▸ Try it
Write out all the data again, exactly as it stands.

Saved entries

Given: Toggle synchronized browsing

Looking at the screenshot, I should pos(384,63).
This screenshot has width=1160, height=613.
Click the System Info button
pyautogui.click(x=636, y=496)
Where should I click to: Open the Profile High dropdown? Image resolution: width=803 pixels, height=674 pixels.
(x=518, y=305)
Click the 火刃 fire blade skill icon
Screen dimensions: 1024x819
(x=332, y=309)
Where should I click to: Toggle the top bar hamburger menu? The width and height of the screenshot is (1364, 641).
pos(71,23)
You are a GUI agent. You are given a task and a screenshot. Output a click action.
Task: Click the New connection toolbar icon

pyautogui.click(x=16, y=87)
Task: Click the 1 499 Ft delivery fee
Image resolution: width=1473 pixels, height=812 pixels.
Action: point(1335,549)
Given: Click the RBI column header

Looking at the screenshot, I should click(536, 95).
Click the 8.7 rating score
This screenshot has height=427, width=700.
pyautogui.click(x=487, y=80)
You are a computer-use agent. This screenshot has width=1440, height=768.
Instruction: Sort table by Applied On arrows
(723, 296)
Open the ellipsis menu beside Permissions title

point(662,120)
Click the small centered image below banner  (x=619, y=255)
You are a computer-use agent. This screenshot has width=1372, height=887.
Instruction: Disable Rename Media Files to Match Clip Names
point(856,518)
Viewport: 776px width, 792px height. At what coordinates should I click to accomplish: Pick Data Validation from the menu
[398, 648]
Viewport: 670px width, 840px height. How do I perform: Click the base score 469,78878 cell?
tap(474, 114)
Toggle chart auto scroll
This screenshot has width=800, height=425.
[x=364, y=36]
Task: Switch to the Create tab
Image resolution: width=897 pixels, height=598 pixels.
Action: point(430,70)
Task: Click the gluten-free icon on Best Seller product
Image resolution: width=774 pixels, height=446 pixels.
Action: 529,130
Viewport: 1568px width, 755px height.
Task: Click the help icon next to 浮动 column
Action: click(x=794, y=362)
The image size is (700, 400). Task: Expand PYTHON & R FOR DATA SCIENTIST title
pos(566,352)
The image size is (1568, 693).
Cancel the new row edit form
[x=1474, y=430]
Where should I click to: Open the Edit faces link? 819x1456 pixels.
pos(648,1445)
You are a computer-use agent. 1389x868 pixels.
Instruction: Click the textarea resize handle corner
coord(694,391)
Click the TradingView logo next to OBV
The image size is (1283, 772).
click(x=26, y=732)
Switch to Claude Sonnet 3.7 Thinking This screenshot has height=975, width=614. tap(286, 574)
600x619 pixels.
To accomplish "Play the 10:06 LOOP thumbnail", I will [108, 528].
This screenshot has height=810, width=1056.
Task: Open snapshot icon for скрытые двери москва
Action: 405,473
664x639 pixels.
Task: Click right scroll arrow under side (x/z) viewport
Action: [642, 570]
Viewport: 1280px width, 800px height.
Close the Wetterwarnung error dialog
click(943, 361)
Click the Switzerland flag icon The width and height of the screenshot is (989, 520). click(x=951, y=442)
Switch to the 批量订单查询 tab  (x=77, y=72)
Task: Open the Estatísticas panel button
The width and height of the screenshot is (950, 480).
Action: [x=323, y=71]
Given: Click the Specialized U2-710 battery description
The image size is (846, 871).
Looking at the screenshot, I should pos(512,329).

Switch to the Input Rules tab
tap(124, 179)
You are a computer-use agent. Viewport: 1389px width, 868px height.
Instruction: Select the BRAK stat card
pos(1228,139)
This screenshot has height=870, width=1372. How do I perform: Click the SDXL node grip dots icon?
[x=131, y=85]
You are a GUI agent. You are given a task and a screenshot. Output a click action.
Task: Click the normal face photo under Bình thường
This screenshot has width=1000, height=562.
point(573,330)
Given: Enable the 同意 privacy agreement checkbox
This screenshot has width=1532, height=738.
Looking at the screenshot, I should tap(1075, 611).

▸ Solution to this problem
Given: Toggle synchronized browsing

Looking at the screenshot, I should pos(384,63).
This screenshot has width=1160, height=613.
Click the System Info button
pyautogui.click(x=636, y=496)
Where should I click to: Open the Profile High dropdown? Image resolution: width=803 pixels, height=674 pixels.
(x=518, y=305)
Click the 火刃 fire blade skill icon
Screen dimensions: 1024x819
(x=332, y=309)
Where should I click to: Toggle the top bar hamburger menu? The width and height of the screenshot is (1364, 641).
pos(71,23)
You are a GUI agent. You are given a task and a screenshot. Output a click action.
Task: Click the New connection toolbar icon

pyautogui.click(x=16, y=87)
Task: Click the 1 499 Ft delivery fee
Image resolution: width=1473 pixels, height=812 pixels.
Action: point(1335,549)
Given: Click the RBI column header

Looking at the screenshot, I should click(536, 95).
Click the 8.7 rating score
This screenshot has height=427, width=700.
pyautogui.click(x=487, y=80)
You are a computer-use agent. This screenshot has width=1440, height=768.
Instruction: Sort table by Applied On arrows
(723, 296)
Open the ellipsis menu beside Permissions title

point(662,120)
Click the small centered image below banner  (x=619, y=255)
You are a computer-use agent. This screenshot has width=1372, height=887.
Instruction: Disable Rename Media Files to Match Clip Names
point(856,518)
Viewport: 776px width, 792px height. At what coordinates should I click to accomplish: Pick Data Validation from the menu
[398, 648]
Viewport: 670px width, 840px height. How do I perform: Click the base score 469,78878 cell?
tap(474, 114)
Toggle chart auto scroll
This screenshot has width=800, height=425.
[x=364, y=36]
Task: Switch to the Create tab
Image resolution: width=897 pixels, height=598 pixels.
Action: point(430,70)
Task: Click the gluten-free icon on Best Seller product
Image resolution: width=774 pixels, height=446 pixels.
Action: 529,130
Viewport: 1568px width, 755px height.
Task: Click the help icon next to 浮动 column
Action: click(x=794, y=362)
The image size is (700, 400). Task: Expand PYTHON & R FOR DATA SCIENTIST title
pos(566,352)
The image size is (1568, 693).
Cancel the new row edit form
[x=1474, y=430]
Where should I click to: Open the Edit faces link? 819x1456 pixels.
pos(648,1445)
You are a computer-use agent. 1389x868 pixels.
Instruction: Click the textarea resize handle corner
coord(694,391)
Click the TradingView logo next to OBV
The image size is (1283, 772).
click(x=26, y=732)
Switch to Claude Sonnet 3.7 Thinking This screenshot has height=975, width=614. tap(286, 574)
600x619 pixels.
To accomplish "Play the 10:06 LOOP thumbnail", I will [108, 528].
This screenshot has height=810, width=1056.
Task: Open snapshot icon for скрытые двери москва
Action: 405,473
664x639 pixels.
Task: Click right scroll arrow under side (x/z) viewport
Action: [642, 570]
Viewport: 1280px width, 800px height.
Close the Wetterwarnung error dialog
click(943, 361)
Click the Switzerland flag icon The width and height of the screenshot is (989, 520). click(x=951, y=442)
Switch to the 批量订单查询 tab  (x=77, y=72)
Task: Open the Estatísticas panel button
The width and height of the screenshot is (950, 480).
Action: [x=323, y=71]
Given: Click the Specialized U2-710 battery description
The image size is (846, 871).
Looking at the screenshot, I should pos(512,329).

Switch to the Input Rules tab
tap(124, 179)
You are a computer-use agent. Viewport: 1389px width, 868px height.
Instruction: Select the BRAK stat card
pos(1228,139)
This screenshot has height=870, width=1372. How do I perform: Click the SDXL node grip dots icon?
[x=131, y=85]
You are a GUI agent. You are given a task and a screenshot. Output a click action.
Task: Click the normal face photo under Bình thường
This screenshot has width=1000, height=562.
point(573,330)
Given: Enable the 同意 privacy agreement checkbox
This screenshot has width=1532, height=738.
Looking at the screenshot, I should tap(1075, 611).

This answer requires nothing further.